__GIVEN EXERCISE__:
Copy the lines of the data listing below verbatim, beginning with the line containing "Click the description line 裝備此玉後" and continuing through the line containing "click(x=129, y=88)", both included.

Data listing
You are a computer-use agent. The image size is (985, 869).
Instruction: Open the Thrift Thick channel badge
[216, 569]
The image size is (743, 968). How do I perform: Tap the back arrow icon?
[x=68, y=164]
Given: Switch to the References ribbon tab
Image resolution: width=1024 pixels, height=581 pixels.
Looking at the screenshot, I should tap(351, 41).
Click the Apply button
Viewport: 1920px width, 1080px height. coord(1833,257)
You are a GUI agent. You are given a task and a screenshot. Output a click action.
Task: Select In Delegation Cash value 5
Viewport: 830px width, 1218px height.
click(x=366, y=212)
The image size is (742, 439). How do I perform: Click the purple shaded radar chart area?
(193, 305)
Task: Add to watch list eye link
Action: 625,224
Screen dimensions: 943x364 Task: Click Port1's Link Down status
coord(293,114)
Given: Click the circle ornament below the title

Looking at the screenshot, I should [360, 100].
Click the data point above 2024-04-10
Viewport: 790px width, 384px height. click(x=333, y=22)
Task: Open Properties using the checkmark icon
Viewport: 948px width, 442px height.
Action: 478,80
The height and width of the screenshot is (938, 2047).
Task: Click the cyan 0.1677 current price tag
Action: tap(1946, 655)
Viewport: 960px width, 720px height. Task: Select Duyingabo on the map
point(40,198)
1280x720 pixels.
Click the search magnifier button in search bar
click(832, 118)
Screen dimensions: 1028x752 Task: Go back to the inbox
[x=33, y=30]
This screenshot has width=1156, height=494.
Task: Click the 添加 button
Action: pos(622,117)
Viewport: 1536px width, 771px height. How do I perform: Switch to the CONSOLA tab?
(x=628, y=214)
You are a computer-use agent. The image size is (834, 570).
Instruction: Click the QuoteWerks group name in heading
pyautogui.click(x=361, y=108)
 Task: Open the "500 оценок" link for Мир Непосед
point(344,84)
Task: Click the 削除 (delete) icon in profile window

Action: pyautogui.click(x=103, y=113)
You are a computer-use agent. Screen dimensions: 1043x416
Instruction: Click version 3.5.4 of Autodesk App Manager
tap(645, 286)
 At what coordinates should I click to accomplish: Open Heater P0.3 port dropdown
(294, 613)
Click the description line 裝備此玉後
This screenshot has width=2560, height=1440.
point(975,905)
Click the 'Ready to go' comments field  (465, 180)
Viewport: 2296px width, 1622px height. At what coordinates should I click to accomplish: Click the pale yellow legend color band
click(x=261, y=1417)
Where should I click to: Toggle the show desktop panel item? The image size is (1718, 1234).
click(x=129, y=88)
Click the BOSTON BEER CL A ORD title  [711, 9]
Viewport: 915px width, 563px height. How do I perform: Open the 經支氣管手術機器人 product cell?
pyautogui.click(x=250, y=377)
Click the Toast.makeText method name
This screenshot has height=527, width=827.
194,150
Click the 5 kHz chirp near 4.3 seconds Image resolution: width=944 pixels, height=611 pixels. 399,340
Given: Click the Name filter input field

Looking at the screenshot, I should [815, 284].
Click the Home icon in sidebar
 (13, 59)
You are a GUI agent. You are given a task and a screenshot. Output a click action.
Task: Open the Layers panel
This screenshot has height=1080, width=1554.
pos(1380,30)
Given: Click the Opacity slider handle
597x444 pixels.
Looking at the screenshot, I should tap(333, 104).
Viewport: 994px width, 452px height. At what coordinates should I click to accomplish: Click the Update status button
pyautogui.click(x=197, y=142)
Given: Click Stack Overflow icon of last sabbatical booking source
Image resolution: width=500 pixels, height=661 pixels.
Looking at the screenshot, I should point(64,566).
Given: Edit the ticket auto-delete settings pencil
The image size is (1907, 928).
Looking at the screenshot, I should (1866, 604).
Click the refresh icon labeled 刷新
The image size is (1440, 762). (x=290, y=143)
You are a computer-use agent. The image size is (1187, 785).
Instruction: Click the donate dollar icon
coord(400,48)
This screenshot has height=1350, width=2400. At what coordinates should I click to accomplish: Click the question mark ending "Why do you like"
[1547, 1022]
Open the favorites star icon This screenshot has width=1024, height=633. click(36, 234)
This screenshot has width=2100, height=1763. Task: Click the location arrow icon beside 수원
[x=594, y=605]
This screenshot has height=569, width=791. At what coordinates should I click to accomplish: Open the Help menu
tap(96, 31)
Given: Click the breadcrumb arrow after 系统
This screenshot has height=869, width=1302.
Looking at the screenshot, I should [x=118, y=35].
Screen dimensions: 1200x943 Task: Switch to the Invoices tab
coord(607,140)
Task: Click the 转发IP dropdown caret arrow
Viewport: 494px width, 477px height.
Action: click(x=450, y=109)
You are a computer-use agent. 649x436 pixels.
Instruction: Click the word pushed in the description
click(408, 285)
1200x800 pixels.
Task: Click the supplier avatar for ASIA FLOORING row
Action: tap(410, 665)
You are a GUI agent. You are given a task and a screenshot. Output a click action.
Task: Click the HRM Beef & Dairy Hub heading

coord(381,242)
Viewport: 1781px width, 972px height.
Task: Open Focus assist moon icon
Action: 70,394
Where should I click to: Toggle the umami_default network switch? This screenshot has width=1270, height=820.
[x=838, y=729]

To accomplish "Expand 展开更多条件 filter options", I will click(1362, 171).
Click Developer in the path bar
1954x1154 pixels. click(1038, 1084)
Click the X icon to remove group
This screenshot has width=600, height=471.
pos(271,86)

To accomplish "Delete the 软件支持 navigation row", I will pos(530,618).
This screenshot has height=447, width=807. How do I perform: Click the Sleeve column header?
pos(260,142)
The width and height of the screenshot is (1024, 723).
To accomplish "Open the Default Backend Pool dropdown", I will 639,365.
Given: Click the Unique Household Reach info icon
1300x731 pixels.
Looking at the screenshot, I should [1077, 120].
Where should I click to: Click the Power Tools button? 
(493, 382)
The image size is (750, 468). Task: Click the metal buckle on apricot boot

__COMPLETE OUTPUT__:
Click the description line 裝備此玉後
This screenshot has width=2560, height=1440.
point(975,905)
Click the 'Ready to go' comments field  (465, 180)
Viewport: 2296px width, 1622px height. At what coordinates should I click to accomplish: Click the pale yellow legend color band
click(x=261, y=1417)
Where should I click to: Toggle the show desktop panel item? The image size is (1718, 1234).
click(x=129, y=88)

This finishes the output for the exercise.